Task:
Filter these entries down to lines holding "computer".

Data to use:
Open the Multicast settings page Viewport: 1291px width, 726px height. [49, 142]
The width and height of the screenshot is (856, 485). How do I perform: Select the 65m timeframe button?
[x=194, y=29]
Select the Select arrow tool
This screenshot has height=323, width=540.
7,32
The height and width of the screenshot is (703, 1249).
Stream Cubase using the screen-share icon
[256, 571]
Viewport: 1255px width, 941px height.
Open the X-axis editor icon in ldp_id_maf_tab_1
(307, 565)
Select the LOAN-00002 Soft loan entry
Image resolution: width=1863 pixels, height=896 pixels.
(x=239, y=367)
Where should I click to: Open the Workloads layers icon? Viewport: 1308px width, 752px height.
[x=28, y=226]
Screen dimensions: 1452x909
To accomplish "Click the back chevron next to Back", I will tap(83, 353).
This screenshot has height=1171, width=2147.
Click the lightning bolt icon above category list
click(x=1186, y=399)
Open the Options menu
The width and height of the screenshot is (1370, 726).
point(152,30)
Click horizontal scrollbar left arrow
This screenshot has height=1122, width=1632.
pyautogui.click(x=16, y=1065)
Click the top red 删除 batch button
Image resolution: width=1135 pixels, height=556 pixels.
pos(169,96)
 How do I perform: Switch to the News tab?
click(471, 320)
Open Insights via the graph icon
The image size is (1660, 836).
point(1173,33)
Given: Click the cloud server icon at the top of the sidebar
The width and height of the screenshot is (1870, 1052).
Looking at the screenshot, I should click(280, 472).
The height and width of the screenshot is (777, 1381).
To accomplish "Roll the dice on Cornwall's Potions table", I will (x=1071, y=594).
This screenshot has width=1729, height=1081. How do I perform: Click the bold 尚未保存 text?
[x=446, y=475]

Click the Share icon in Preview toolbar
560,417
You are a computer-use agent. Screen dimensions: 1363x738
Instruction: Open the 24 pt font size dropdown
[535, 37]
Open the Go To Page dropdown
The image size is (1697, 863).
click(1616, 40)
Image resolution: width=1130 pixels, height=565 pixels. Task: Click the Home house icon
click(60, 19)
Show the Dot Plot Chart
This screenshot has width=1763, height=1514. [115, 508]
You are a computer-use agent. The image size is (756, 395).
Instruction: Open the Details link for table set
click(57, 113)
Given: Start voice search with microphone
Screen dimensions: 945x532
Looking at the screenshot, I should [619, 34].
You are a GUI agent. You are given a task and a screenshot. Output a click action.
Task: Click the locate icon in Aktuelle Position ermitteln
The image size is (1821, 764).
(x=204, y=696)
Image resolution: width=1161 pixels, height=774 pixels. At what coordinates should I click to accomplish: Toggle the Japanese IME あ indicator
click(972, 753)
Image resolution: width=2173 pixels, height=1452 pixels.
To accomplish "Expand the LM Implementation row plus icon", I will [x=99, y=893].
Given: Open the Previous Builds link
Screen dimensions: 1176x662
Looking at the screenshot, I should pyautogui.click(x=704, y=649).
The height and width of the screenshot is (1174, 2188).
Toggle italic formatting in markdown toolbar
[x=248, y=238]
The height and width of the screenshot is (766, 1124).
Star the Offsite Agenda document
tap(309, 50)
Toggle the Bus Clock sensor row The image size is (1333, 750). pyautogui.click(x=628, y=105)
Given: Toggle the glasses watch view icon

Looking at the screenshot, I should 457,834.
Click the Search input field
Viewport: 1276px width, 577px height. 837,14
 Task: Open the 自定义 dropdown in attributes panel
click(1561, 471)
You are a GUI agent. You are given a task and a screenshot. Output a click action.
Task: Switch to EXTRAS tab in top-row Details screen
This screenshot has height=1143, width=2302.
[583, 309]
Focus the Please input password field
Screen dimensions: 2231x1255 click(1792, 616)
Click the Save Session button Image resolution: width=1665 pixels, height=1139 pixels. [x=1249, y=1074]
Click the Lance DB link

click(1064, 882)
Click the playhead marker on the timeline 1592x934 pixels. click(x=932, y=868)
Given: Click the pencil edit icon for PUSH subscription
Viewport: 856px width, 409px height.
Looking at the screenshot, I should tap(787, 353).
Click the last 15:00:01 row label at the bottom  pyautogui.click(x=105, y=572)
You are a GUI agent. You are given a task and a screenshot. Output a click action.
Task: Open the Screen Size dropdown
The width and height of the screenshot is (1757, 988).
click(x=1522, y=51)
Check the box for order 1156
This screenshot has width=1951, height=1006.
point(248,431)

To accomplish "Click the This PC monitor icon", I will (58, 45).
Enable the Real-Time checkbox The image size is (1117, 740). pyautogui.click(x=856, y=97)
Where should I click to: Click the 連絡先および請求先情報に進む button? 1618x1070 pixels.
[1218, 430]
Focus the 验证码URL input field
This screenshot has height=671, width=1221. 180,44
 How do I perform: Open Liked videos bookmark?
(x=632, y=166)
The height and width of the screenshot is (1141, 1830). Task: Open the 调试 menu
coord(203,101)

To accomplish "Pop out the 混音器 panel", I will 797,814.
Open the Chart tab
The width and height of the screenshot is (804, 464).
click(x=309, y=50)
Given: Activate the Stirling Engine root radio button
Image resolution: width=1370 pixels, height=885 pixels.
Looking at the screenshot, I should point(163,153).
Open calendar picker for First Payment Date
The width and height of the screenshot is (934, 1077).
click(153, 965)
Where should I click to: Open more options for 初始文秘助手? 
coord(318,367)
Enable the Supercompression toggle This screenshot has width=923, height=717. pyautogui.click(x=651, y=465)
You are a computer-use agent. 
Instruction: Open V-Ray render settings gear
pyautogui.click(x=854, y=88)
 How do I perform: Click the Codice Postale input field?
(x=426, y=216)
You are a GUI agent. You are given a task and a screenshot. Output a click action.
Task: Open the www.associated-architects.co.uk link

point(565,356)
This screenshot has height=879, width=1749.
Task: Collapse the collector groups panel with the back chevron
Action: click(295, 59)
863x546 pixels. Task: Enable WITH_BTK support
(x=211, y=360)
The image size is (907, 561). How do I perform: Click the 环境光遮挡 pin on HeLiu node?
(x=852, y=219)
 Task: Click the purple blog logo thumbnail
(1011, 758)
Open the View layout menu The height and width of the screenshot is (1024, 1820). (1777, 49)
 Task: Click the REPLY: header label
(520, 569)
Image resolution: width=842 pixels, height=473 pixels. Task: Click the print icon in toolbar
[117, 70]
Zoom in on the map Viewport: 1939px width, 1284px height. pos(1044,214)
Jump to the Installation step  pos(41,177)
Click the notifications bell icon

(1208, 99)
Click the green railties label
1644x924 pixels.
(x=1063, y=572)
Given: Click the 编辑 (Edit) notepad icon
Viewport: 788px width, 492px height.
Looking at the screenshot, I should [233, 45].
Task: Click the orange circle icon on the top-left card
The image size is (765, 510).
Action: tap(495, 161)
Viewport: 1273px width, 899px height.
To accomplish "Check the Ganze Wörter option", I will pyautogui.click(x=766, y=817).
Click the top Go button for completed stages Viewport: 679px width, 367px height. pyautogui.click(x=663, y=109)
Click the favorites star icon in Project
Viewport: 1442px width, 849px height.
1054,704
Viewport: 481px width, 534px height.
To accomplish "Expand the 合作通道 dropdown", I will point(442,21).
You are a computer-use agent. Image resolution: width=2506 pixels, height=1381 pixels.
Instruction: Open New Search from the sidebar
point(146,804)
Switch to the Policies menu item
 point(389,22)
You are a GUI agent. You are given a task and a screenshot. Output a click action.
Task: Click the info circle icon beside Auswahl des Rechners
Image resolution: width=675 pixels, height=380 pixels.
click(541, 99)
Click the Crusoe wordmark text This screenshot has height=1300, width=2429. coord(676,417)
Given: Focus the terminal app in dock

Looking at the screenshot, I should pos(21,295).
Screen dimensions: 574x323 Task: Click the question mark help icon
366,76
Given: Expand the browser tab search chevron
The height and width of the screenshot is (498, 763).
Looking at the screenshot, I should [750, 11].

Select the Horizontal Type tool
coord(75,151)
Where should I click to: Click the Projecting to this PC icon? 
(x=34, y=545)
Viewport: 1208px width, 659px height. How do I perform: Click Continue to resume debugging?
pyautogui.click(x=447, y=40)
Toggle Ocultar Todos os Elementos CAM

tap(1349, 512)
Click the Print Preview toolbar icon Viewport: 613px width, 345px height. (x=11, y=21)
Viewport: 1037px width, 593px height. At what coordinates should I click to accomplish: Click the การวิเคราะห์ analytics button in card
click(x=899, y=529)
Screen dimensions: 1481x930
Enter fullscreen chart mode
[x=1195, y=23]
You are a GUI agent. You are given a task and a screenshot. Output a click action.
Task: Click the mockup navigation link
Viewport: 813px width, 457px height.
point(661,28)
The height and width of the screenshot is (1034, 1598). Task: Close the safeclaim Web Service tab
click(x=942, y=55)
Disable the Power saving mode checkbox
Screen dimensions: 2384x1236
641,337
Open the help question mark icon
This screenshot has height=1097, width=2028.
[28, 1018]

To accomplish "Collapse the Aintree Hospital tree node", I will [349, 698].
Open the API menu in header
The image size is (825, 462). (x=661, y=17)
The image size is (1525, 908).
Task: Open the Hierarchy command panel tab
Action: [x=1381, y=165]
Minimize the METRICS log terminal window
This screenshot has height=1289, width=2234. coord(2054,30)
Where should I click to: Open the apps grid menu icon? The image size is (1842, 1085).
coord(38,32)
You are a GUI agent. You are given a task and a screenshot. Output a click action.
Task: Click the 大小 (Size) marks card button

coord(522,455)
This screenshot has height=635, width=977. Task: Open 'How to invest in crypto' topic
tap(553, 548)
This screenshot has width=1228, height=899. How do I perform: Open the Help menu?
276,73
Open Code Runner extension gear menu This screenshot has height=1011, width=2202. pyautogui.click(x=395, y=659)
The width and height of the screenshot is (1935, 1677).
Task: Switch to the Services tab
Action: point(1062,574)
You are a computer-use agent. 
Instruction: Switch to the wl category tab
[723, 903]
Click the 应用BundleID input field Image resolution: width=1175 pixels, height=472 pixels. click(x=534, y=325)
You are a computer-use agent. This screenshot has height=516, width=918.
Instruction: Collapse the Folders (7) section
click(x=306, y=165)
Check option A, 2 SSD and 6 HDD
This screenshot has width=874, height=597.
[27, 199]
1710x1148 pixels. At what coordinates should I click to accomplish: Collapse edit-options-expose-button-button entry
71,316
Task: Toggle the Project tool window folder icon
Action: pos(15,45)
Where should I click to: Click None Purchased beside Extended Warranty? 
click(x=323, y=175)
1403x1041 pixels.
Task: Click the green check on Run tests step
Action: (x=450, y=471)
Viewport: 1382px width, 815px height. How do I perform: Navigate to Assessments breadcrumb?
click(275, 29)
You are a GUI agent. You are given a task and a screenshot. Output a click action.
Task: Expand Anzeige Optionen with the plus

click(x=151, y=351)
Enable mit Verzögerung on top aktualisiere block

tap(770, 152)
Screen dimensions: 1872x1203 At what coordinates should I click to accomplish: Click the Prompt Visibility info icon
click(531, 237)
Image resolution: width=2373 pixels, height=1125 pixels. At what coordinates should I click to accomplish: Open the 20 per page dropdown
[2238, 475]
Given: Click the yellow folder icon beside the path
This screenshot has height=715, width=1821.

Solution for this task:
You are a computer-use agent. Screen dimensions: 1363x738
You are a computer-use agent. The image size is (756, 395).
You are a computer-use agent. 
You are a computer-use agent. Image resolution: width=2506 pixels, height=1381 pixels.
You are a computer-use agent. 
You are a computer-use agent. This screenshot has height=516, width=918.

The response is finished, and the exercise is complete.